Mônica McAllister 423 No período Vargas, o padrão de planejamento que se configura reproduz o discurso higienista e urbanístico produzido nos países centrais desde o final do século XIX, apoiando-se nas categorias do organicismo ou do funcionalismo taylorista (p. 64). Esse padrão sofre, no Brasil, uma transformação... na finalidade de sua utilização, em se considerando que desde o início do século as idéias-força da nacionalidade e da modernização impõem-se à reflexão sobre o social.
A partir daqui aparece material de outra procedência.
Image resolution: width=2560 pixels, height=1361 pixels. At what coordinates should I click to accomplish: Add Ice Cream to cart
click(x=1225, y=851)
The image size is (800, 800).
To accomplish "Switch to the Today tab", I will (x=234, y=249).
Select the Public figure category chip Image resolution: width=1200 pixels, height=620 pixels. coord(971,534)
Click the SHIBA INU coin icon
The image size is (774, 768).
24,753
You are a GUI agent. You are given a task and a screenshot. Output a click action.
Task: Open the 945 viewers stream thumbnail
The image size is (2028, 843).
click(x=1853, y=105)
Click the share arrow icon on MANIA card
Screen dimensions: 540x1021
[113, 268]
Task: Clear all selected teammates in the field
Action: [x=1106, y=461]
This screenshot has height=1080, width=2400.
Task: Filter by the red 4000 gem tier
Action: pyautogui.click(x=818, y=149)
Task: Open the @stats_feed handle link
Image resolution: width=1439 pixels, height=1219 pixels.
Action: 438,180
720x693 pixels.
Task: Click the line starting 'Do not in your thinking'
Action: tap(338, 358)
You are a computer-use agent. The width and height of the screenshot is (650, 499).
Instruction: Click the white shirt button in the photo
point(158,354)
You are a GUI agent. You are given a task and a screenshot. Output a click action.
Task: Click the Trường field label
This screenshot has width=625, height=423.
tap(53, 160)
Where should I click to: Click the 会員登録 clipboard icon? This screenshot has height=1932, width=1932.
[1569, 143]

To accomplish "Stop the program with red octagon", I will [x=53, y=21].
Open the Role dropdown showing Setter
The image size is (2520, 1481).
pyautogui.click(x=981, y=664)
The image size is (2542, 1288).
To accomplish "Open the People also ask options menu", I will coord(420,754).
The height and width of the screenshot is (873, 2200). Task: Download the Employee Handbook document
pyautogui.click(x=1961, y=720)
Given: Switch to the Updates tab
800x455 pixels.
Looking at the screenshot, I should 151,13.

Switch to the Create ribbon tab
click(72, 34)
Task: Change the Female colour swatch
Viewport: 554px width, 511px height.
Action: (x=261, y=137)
Isto significa que o discurso da higiene e da funcionalidade guarda assim muito mais um caráter modernizador e afirmador da nacionalidade emergente que propriamente de controle social (p. 64). Nas palavras de Pechman: Sim, tínhamos urbanismo, mas continuávamos a ter problemas urbanos. A vaga higienista entre nós aparentemente se esgotara nos anos 10 e os debates sobre a cidade saíram de cena. Aqui a experiência urbanística se esgotara na regeneração do corpo urbano e na hierarquização do corpo social, sem necessitar negociar melhoras nas condições de vida dos grupos, que, da cidade, sobreviviam de seus restos e, por isso mesmo, violavam, nas suas práticas cotidianas, as normas sanitárias.... No Brasil, apesar dos problemas sociais e urbanos não tínhamos ainda uma questão urbana. Conhecíamos o urbanismo, mas sua tradução entre nós limitou-se a produzir uma civilidade higienizada sem precisar aventurar-se pelas questões dos direitos sociais que a vida urbana suscitava, questionava (p. 334-335). Cardoso e Ribeiro abordam ainda dois períodos do urbanismo no Brasil, ao que correspondem padrões de planejamento, também resultantes de transferências e traduções : na Era do Desenvolvimentismo, a partir dos anos 1950, impõe-se o urbano como questão de desenvolvimento, nas suas diversas versões - o tecno-burocratismo desenvolvimentista, o humanismo lebretiano, a reforma urbana modernizadora e a reforma urbana redistributiva -, e nos dias de hoje, estaria surgindo um novo padrão, fundado no neoliberalismo e na questão ambiental (p. 65-78). Para que não se duvide da afirmação de Pechman, de que Yes, nós temos urbanismo (p. 331), registra-se a expectativa por uma continuidade do trabalho resenhado, isto é, espera-se que se produzam e sejam publicados estu-

424 RESENHA dos sobre o padrão desenvolvimentista e, se assim for, o padrão neoliberal e ambiental. Ora, como sugerem Ribeiro e Cardoso, se todas essas idéias vêm sendo progressivamente desenvolvidas aqui, a partir da influência dos debates em âmbito mundial, principalmente por intermédio das agências de ajuda financeira e de fomento à pesquisa, isto é, se mais uma vez, importamos idéias, cabe refletir sobre seu lugar (p. 73).